(Records for the task):
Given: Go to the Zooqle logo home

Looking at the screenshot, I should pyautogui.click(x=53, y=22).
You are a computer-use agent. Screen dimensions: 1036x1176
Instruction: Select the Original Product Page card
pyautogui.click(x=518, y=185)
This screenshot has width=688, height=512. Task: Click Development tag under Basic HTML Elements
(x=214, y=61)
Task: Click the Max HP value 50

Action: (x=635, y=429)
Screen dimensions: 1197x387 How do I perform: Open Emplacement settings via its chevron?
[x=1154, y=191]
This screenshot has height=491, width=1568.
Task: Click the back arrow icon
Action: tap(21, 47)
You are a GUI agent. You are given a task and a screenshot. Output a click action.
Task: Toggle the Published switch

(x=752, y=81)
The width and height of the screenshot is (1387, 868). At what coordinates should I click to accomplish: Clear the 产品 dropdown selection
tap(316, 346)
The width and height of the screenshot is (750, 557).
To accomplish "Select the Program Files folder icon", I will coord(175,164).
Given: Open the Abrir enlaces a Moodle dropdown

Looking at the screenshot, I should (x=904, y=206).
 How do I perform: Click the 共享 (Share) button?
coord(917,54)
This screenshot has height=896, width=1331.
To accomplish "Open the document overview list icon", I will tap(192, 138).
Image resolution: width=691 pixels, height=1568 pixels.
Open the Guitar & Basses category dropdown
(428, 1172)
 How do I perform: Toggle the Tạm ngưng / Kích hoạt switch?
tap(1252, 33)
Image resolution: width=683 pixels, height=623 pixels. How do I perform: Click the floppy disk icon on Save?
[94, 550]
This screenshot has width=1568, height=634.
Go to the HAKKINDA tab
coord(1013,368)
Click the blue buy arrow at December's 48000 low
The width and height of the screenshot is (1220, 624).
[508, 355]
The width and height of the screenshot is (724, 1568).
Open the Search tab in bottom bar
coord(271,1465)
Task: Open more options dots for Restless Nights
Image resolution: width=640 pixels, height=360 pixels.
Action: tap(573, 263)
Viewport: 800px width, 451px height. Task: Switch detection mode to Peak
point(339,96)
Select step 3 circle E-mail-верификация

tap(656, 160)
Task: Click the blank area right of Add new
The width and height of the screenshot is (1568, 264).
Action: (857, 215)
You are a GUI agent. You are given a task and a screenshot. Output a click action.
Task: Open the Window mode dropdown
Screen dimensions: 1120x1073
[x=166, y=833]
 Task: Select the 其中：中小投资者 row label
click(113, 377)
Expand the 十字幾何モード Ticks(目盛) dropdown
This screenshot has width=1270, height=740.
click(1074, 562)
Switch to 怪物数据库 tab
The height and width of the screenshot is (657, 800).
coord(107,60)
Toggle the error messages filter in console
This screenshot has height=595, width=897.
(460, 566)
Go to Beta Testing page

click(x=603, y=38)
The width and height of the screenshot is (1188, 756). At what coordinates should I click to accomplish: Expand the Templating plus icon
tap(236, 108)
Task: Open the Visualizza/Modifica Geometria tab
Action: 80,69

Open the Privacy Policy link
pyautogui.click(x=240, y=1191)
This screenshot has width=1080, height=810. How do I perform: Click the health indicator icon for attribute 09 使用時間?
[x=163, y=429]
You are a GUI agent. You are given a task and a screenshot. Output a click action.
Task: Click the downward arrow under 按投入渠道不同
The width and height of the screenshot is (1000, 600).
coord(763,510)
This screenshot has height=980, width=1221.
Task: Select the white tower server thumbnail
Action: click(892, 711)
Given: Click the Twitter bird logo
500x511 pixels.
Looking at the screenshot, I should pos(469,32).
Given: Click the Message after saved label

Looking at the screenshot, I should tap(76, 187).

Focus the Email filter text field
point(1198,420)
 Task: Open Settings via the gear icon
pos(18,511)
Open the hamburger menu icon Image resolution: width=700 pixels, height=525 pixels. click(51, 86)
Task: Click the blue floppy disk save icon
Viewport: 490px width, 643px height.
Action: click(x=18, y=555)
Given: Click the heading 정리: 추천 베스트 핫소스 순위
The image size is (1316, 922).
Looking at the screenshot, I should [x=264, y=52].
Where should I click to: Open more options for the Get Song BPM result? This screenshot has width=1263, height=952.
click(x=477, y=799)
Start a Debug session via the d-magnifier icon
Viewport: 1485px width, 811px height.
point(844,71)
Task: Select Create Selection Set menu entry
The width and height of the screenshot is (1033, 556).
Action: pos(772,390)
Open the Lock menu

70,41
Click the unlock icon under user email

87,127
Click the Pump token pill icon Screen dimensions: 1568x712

(Exercise aim): Without any change, reproduce the data in full.

(Task output):
Given: Go to the Zooqle logo home

Looking at the screenshot, I should pyautogui.click(x=53, y=22).
You are a computer-use agent. Screen dimensions: 1036x1176
Instruction: Select the Original Product Page card
pyautogui.click(x=518, y=185)
This screenshot has width=688, height=512. Task: Click Development tag under Basic HTML Elements
(x=214, y=61)
Task: Click the Max HP value 50

Action: (x=635, y=429)
Screen dimensions: 1197x387 How do I perform: Open Emplacement settings via its chevron?
[x=1154, y=191]
This screenshot has height=491, width=1568.
Task: Click the back arrow icon
Action: tap(21, 47)
You are a GUI agent. You are given a task and a screenshot. Output a click action.
Task: Toggle the Published switch

(x=752, y=81)
The width and height of the screenshot is (1387, 868). At what coordinates should I click to accomplish: Clear the 产品 dropdown selection
tap(316, 346)
The width and height of the screenshot is (750, 557).
To accomplish "Select the Program Files folder icon", I will coord(175,164).
Given: Open the Abrir enlaces a Moodle dropdown

Looking at the screenshot, I should (x=904, y=206).
 How do I perform: Click the 共享 (Share) button?
coord(917,54)
This screenshot has height=896, width=1331.
To accomplish "Open the document overview list icon", I will tap(192, 138).
Image resolution: width=691 pixels, height=1568 pixels.
Open the Guitar & Basses category dropdown
(428, 1172)
 How do I perform: Toggle the Tạm ngưng / Kích hoạt switch?
tap(1252, 33)
Image resolution: width=683 pixels, height=623 pixels. How do I perform: Click the floppy disk icon on Save?
[94, 550]
This screenshot has width=1568, height=634.
Go to the HAKKINDA tab
coord(1013,368)
Click the blue buy arrow at December's 48000 low
The width and height of the screenshot is (1220, 624).
[508, 355]
The width and height of the screenshot is (724, 1568).
Open the Search tab in bottom bar
coord(271,1465)
Task: Open more options dots for Restless Nights
Image resolution: width=640 pixels, height=360 pixels.
Action: tap(573, 263)
Viewport: 800px width, 451px height. Task: Switch detection mode to Peak
point(339,96)
Select step 3 circle E-mail-верификация

tap(656, 160)
Task: Click the blank area right of Add new
The width and height of the screenshot is (1568, 264).
Action: (857, 215)
You are a GUI agent. You are given a task and a screenshot. Output a click action.
Task: Open the Window mode dropdown
Screen dimensions: 1120x1073
[x=166, y=833]
 Task: Select the 其中：中小投资者 row label
click(113, 377)
Expand the 十字幾何モード Ticks(目盛) dropdown
This screenshot has width=1270, height=740.
click(1074, 562)
Switch to 怪物数据库 tab
The height and width of the screenshot is (657, 800).
coord(107,60)
Toggle the error messages filter in console
This screenshot has height=595, width=897.
(460, 566)
Go to Beta Testing page

click(x=603, y=38)
The width and height of the screenshot is (1188, 756). At what coordinates should I click to accomplish: Expand the Templating plus icon
tap(236, 108)
Task: Open the Visualizza/Modifica Geometria tab
Action: 80,69

Open the Privacy Policy link
pyautogui.click(x=240, y=1191)
This screenshot has width=1080, height=810. How do I perform: Click the health indicator icon for attribute 09 使用時間?
[x=163, y=429]
You are a GUI agent. You are given a task and a screenshot. Output a click action.
Task: Click the downward arrow under 按投入渠道不同
The width and height of the screenshot is (1000, 600).
coord(763,510)
This screenshot has height=980, width=1221.
Task: Select the white tower server thumbnail
Action: click(892, 711)
Given: Click the Twitter bird logo
500x511 pixels.
Looking at the screenshot, I should pos(469,32).
Given: Click the Message after saved label

Looking at the screenshot, I should tap(76, 187).

Focus the Email filter text field
point(1198,420)
 Task: Open Settings via the gear icon
pos(18,511)
Open the hamburger menu icon Image resolution: width=700 pixels, height=525 pixels. click(51, 86)
Task: Click the blue floppy disk save icon
Viewport: 490px width, 643px height.
Action: click(x=18, y=555)
Given: Click the heading 정리: 추천 베스트 핫소스 순위
The image size is (1316, 922).
Looking at the screenshot, I should [x=264, y=52].
Where should I click to: Open more options for the Get Song BPM result? This screenshot has width=1263, height=952.
click(x=477, y=799)
Start a Debug session via the d-magnifier icon
Viewport: 1485px width, 811px height.
point(844,71)
Task: Select Create Selection Set menu entry
The width and height of the screenshot is (1033, 556).
Action: pos(772,390)
Open the Lock menu

70,41
Click the unlock icon under user email

87,127
Click the Pump token pill icon Screen dimensions: 1568x712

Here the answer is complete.